What is expected
Whenever a line in the entries below contains "Apply", copy that line.

--------------------

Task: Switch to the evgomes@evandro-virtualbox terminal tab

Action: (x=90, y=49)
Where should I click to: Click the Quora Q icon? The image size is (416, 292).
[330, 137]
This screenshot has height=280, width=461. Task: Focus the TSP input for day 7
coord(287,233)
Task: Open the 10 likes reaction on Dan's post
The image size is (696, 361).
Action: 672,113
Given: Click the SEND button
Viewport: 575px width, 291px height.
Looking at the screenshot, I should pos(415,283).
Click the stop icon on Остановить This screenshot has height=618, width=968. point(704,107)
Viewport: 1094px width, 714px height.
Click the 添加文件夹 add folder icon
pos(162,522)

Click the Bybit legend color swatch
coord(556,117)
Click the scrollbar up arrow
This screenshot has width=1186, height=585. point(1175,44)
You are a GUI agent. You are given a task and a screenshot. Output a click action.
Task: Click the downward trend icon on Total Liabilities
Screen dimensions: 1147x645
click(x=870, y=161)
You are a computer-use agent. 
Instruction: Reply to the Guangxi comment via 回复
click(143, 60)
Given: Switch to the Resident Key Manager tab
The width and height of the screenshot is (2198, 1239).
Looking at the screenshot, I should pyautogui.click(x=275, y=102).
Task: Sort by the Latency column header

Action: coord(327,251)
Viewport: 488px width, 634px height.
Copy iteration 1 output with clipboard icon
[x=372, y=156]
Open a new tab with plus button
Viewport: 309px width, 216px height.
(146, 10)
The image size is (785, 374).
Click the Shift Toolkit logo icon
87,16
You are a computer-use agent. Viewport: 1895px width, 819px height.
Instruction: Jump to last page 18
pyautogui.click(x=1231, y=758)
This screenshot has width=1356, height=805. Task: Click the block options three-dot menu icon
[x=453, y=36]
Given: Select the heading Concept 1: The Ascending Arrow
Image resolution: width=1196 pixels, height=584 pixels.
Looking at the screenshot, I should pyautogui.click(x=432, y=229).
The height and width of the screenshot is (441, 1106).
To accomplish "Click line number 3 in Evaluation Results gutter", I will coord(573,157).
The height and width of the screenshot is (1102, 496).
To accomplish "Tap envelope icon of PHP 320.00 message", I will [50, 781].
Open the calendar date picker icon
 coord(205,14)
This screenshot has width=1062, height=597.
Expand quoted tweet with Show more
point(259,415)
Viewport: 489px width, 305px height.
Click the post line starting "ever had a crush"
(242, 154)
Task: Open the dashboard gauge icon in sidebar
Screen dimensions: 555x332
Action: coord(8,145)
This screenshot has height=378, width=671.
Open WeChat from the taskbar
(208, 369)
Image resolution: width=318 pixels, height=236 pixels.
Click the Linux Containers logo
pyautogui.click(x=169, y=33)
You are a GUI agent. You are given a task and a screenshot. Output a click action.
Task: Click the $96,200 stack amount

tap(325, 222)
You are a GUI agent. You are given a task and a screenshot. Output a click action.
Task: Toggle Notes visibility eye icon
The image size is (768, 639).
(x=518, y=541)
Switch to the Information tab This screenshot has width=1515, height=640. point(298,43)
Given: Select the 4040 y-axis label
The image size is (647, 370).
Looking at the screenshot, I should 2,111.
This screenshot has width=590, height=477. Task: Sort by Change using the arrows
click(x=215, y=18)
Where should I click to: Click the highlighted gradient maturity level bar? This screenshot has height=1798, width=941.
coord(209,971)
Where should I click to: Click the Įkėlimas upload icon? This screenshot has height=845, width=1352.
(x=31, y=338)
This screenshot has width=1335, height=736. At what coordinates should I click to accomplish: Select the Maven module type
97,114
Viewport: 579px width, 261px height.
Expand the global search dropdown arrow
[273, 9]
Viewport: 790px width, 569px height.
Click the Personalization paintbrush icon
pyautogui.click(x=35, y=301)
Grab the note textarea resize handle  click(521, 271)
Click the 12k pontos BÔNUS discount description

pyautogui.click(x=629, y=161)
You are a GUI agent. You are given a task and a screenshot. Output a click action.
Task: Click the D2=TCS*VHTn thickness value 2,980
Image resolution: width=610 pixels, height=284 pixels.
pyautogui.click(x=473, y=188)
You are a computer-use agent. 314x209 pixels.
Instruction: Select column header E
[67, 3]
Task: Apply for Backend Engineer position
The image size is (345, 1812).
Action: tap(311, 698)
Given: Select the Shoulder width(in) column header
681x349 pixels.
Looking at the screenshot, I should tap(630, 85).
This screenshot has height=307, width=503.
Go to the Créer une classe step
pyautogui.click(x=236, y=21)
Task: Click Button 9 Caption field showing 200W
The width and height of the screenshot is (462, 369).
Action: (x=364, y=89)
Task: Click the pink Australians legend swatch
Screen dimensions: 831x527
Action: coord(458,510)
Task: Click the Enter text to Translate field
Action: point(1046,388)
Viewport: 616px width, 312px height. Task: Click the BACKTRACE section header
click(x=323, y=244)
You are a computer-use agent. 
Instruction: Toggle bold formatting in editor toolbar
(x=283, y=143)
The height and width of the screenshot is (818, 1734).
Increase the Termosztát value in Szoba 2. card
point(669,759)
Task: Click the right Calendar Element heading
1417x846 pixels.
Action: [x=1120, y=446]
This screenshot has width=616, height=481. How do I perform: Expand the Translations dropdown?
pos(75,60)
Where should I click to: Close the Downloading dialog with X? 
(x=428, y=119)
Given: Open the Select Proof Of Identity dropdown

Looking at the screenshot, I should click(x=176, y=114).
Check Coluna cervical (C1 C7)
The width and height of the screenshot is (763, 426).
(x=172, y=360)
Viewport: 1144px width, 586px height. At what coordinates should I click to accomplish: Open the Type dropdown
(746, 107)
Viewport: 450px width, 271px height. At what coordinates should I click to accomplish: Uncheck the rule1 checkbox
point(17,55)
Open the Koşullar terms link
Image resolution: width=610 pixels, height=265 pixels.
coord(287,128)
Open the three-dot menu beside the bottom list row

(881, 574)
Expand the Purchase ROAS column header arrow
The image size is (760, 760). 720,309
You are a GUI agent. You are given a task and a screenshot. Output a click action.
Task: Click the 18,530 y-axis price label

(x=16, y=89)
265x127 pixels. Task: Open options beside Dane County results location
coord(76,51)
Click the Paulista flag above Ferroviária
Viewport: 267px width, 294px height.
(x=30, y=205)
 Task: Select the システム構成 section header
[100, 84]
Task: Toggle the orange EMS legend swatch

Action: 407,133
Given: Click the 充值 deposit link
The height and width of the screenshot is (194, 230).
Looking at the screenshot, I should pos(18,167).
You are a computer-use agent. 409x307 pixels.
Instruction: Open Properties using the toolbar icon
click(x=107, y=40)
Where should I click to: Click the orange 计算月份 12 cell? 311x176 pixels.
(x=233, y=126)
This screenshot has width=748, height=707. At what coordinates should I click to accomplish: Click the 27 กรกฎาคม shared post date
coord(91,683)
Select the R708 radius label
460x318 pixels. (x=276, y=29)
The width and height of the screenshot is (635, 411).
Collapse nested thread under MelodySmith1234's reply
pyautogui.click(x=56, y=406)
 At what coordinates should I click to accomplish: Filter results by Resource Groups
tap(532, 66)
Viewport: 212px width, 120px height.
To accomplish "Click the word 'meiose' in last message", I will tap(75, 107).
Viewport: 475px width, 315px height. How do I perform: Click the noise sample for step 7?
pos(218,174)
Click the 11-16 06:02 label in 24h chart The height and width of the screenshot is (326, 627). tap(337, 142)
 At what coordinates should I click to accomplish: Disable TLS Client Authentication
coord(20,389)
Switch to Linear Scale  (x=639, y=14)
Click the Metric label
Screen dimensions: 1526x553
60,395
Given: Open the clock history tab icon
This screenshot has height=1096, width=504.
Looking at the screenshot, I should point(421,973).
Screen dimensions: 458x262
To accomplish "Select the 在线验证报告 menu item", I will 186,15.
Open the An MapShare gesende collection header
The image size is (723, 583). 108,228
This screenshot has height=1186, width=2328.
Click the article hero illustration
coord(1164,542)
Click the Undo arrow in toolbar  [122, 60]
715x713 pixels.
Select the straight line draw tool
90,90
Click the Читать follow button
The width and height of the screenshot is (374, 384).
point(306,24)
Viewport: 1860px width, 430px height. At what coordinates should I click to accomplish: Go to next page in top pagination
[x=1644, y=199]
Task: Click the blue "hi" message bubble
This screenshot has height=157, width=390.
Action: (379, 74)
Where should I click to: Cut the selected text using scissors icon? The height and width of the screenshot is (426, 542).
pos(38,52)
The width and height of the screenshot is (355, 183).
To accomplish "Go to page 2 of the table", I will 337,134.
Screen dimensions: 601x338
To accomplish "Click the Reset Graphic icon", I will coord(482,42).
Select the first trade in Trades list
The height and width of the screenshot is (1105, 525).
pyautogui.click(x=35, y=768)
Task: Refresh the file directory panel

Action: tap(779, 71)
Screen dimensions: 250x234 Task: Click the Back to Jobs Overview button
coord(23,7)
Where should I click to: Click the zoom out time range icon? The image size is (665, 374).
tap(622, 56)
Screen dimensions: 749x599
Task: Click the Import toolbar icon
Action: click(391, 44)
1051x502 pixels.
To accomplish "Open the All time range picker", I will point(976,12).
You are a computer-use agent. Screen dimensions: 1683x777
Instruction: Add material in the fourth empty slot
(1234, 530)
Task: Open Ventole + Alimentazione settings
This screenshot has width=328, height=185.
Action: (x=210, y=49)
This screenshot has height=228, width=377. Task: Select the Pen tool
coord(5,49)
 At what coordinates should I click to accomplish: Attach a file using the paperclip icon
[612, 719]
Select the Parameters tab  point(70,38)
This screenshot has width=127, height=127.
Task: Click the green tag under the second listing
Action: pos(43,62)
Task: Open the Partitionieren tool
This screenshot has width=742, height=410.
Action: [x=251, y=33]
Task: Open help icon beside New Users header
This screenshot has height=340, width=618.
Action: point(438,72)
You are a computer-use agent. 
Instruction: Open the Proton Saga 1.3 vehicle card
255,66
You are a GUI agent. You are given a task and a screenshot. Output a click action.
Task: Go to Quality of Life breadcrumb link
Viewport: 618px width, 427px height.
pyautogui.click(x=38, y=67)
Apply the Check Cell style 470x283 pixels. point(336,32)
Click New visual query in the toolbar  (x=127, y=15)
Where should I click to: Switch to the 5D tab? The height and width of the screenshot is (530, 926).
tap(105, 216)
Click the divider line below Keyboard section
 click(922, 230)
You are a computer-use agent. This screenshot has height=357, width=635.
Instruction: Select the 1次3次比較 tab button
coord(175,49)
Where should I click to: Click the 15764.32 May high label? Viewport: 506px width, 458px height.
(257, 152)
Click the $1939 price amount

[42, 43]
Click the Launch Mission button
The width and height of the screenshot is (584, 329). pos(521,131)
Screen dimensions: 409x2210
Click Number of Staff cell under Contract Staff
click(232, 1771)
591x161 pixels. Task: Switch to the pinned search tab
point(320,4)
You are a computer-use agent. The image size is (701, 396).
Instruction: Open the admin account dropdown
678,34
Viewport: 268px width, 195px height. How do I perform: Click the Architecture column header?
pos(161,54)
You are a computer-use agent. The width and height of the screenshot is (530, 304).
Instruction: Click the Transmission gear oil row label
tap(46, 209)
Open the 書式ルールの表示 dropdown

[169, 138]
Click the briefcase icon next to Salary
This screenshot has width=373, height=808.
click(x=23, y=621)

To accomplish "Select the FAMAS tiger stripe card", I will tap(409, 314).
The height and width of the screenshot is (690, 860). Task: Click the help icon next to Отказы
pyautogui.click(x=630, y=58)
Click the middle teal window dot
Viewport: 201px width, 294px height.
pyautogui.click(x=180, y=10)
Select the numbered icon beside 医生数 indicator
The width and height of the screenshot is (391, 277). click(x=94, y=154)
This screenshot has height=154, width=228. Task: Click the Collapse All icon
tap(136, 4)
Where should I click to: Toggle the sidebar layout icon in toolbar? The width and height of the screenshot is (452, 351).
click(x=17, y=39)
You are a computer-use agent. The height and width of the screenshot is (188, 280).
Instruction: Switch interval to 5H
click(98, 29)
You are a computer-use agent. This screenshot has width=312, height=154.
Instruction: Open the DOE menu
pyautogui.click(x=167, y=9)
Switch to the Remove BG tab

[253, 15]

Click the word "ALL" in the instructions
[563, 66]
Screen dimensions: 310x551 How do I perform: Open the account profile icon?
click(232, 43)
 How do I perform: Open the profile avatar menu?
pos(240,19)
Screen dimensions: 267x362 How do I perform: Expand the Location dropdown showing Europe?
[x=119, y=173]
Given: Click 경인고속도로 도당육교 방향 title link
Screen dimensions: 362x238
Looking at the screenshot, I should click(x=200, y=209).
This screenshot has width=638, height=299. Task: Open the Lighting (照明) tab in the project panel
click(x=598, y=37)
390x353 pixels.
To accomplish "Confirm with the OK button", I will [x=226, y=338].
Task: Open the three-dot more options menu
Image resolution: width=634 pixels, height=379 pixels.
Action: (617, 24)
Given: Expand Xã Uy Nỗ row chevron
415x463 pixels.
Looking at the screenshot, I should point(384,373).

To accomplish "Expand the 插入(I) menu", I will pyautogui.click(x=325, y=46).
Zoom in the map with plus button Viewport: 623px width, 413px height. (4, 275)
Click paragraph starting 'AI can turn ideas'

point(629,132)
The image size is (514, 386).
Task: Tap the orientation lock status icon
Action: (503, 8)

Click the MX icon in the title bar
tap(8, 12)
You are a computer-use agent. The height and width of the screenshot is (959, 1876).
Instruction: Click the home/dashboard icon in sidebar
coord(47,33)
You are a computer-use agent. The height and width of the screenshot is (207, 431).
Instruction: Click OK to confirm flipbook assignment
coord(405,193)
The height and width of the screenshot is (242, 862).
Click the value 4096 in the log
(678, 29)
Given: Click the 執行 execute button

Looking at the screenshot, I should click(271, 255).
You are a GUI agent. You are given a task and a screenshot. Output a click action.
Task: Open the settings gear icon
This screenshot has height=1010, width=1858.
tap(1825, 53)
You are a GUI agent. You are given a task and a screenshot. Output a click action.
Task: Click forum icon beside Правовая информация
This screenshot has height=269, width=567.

--------------------

Solved exercise
Task: Apply for Backend Engineer position
Apply the Check Cell style 470x283 pixels. point(336,32)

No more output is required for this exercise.